I might as well have not been in the car for all the attention the other two paid me.

“Which just goes to prove what I was saying before,” she said. “I gave that man the gift of a lifetime. Walking away from him was the hardest thing I’ve ever done, but I knew it was the only way he’d have a chance at a life of his own. And what did he do with it?”

I had my own answer to this question, but it wasn’t the one my grandmother wanted to hear. I’d seen too much of Jasper Holmes and read too many of the lines in those books to believe that his life after her had been anything but a long, lonely slog.
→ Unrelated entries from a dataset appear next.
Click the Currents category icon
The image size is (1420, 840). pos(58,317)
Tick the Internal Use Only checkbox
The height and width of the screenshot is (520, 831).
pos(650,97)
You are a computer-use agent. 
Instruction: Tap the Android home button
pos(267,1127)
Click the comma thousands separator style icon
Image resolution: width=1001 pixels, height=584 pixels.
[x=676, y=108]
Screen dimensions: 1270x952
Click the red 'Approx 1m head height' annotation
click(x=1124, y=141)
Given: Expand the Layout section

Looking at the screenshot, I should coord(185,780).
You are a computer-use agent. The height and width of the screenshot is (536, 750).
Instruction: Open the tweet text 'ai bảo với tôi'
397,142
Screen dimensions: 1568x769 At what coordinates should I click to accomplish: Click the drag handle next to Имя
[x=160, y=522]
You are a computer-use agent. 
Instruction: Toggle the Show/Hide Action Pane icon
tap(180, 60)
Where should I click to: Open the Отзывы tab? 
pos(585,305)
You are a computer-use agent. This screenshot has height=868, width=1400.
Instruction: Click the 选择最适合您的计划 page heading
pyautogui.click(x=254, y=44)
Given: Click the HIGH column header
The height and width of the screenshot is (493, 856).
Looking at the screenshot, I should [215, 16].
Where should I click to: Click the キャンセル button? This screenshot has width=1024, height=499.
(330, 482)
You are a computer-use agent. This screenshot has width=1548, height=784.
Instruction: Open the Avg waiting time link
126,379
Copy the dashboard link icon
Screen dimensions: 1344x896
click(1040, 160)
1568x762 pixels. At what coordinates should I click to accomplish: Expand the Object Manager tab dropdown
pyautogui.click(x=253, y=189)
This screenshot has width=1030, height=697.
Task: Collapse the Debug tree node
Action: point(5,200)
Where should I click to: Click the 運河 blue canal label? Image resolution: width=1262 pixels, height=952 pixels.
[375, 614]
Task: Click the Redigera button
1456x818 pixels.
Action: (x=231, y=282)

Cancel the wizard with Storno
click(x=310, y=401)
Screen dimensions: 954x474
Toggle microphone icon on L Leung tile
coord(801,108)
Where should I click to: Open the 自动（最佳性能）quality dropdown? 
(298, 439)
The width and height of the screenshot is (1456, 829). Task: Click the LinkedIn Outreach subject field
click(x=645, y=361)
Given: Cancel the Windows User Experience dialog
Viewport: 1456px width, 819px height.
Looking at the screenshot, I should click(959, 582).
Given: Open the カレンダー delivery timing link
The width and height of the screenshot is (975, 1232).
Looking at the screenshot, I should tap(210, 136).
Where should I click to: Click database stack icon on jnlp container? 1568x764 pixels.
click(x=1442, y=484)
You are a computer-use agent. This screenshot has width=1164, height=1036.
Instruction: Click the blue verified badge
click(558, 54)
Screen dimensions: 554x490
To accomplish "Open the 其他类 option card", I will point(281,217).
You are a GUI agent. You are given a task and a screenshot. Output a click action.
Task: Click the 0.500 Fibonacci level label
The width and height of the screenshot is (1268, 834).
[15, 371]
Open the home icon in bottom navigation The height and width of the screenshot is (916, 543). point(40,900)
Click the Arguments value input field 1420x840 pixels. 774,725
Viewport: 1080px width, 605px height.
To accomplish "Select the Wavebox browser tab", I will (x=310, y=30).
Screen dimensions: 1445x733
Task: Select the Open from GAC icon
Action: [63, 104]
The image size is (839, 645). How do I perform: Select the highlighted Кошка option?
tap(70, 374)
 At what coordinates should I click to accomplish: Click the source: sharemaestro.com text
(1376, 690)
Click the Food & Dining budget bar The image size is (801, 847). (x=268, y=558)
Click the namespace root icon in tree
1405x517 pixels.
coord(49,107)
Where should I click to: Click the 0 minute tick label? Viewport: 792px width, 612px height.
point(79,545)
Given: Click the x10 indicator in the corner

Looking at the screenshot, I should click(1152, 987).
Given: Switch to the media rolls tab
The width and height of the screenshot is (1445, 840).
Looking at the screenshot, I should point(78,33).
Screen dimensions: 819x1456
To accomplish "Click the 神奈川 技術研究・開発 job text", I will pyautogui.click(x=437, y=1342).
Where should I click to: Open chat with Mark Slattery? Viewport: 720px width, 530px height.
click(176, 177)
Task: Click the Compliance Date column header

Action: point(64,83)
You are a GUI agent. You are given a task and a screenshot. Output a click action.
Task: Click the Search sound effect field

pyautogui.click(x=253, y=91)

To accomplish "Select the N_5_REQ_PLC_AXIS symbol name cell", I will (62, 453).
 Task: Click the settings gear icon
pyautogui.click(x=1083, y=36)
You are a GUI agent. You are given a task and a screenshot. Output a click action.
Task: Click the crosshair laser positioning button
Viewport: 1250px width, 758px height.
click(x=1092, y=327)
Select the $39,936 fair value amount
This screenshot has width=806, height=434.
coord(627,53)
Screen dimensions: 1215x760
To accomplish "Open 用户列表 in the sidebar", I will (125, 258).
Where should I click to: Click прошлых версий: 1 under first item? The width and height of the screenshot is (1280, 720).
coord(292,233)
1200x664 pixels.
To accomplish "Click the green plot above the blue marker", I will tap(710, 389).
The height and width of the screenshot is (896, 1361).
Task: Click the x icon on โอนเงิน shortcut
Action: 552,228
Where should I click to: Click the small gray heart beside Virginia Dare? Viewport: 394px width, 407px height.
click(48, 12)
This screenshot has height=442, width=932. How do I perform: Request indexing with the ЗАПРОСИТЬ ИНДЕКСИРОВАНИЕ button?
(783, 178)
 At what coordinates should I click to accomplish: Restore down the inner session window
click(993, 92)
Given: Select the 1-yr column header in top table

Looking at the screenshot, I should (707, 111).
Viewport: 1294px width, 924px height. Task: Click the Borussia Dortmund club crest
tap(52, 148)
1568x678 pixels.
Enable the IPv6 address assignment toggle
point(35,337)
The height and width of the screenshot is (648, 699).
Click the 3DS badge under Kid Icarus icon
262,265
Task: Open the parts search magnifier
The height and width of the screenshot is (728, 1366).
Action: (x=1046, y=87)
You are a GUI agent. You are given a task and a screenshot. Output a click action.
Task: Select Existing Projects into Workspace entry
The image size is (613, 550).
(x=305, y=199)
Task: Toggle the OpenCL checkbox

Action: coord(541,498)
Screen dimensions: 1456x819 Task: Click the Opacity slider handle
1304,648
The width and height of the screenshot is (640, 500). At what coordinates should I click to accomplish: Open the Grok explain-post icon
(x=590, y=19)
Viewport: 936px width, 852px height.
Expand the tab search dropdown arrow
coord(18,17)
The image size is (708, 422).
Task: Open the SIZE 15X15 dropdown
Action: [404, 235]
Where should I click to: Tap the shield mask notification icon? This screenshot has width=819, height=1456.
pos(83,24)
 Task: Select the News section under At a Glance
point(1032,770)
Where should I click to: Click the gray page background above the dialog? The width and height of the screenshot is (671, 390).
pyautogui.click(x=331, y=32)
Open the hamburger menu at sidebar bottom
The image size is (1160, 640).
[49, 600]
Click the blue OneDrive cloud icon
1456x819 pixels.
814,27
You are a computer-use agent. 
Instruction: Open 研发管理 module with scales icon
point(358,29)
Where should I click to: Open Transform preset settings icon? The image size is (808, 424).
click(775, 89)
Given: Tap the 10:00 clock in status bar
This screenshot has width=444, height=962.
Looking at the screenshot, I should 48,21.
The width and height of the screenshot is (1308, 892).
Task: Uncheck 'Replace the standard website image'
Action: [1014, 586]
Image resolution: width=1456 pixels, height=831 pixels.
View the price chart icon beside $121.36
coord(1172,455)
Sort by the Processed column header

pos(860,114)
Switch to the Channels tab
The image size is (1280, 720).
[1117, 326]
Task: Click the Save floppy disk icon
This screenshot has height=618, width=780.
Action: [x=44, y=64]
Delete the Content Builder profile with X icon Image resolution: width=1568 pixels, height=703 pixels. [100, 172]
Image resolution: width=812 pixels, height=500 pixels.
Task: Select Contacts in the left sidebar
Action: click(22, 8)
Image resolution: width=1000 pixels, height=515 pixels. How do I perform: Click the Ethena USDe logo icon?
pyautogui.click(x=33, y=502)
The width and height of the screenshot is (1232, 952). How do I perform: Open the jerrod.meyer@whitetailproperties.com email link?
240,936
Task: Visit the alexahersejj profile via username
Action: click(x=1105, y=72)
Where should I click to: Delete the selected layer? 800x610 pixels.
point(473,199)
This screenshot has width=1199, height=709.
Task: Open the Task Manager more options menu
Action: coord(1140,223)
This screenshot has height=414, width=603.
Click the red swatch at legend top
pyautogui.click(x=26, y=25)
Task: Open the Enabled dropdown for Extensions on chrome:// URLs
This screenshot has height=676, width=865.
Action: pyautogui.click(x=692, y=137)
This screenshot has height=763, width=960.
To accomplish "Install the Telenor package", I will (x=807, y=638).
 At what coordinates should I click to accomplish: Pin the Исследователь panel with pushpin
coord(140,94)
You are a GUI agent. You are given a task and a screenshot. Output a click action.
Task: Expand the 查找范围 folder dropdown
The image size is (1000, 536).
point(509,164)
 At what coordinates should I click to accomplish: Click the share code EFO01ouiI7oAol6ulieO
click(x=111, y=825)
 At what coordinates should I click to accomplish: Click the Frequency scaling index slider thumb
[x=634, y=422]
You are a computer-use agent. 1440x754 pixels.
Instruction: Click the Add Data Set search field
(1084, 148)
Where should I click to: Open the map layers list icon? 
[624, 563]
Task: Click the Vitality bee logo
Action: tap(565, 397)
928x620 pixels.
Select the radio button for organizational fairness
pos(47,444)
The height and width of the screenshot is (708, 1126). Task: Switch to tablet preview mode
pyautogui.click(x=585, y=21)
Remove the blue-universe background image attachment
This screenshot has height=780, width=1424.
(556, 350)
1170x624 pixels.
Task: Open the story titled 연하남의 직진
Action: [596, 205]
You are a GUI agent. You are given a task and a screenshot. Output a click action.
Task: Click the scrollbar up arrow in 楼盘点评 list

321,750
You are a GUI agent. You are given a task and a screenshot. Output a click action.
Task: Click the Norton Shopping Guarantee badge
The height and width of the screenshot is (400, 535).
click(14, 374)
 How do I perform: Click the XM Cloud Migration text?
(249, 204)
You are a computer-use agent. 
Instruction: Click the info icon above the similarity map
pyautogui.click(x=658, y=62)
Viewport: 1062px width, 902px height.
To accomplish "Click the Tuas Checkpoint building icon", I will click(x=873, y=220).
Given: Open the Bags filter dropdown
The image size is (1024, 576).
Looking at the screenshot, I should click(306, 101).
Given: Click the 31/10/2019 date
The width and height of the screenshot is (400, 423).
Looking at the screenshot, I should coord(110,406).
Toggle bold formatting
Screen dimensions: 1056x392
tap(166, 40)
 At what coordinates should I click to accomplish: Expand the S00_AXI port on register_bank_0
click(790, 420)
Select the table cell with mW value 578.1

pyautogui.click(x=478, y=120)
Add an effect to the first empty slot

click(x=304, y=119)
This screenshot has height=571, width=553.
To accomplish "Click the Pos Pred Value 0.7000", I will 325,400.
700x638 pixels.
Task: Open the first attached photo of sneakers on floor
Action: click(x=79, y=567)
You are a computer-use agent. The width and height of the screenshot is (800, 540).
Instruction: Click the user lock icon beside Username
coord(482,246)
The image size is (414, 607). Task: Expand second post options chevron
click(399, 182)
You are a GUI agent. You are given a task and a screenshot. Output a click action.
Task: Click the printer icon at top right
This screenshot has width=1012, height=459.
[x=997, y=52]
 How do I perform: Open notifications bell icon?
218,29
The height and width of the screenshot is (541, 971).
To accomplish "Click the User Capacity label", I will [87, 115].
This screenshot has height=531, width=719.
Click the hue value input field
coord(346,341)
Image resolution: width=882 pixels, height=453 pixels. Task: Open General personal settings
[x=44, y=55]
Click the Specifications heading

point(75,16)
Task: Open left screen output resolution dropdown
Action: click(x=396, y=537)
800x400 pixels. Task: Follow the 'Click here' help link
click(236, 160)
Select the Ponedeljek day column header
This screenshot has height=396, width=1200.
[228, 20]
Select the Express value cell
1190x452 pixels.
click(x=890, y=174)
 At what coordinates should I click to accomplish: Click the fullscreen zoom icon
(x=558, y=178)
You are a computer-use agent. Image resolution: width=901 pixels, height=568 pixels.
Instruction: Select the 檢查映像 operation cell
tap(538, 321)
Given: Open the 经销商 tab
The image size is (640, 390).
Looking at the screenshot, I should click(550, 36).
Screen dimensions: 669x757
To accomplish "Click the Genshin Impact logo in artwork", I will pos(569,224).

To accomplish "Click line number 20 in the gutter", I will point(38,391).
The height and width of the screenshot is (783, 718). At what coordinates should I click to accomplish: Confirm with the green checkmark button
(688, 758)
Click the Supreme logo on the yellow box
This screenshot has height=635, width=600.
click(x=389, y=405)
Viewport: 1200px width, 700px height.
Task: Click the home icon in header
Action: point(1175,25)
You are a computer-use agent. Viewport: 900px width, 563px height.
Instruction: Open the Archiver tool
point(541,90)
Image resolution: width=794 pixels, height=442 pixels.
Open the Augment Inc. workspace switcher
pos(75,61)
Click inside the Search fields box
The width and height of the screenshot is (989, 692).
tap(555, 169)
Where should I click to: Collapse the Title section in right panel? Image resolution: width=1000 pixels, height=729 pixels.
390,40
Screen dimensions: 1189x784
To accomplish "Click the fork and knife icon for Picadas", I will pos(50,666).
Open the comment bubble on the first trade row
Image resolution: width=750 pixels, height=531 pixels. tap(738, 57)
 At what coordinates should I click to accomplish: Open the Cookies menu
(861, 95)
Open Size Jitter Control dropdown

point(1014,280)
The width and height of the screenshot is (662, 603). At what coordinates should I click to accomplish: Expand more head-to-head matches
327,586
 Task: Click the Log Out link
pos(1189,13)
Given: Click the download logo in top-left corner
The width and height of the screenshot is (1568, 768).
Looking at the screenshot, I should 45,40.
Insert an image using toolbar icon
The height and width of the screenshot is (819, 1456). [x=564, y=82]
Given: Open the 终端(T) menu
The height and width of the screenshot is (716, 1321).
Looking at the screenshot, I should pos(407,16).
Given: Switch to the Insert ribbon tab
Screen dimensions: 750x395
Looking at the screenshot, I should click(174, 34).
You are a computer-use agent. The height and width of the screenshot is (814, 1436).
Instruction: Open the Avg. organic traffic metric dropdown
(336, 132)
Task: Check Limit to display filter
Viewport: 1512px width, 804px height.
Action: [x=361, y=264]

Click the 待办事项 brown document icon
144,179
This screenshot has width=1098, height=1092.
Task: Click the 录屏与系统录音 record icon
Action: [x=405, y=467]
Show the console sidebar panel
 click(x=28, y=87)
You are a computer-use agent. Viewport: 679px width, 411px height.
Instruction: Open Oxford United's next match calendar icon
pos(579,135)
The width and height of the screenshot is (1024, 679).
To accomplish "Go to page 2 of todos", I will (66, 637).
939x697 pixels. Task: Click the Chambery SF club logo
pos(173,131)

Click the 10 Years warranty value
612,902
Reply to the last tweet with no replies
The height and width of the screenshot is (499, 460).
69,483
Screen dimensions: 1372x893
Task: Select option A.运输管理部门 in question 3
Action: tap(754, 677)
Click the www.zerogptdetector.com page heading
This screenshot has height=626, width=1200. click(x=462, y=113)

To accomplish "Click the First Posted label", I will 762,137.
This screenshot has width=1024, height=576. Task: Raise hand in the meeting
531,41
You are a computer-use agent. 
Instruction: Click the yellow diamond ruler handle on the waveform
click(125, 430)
“He wasted it, that’s what,” she said as if clinching an argument. “He sat in that town and let decades pass without making the least push to improve himself. It’s exactly as I said—he’s selfish.”

I was about to protest again, but Pepper beat me to it. “But Auntie, what if he didn’t see your death as a gift? What if his heart was broken and he couldn’t find a way to fix it?”

My grandmother grew unnaturally silent. For the longest time, I thought she was going to finally admit that she may have been wrong—that she was, in large part, responsible for the man Jasper turned out to be—but she didn’t. At this point, I wasn’t sure that she could.

“Everyone’s heart breaks at least once in a lifetime,” she said, determined, as ever, to go her own way. “It’s as inevitable as falling in love. The real challenge is deciding what you plan to do about it.”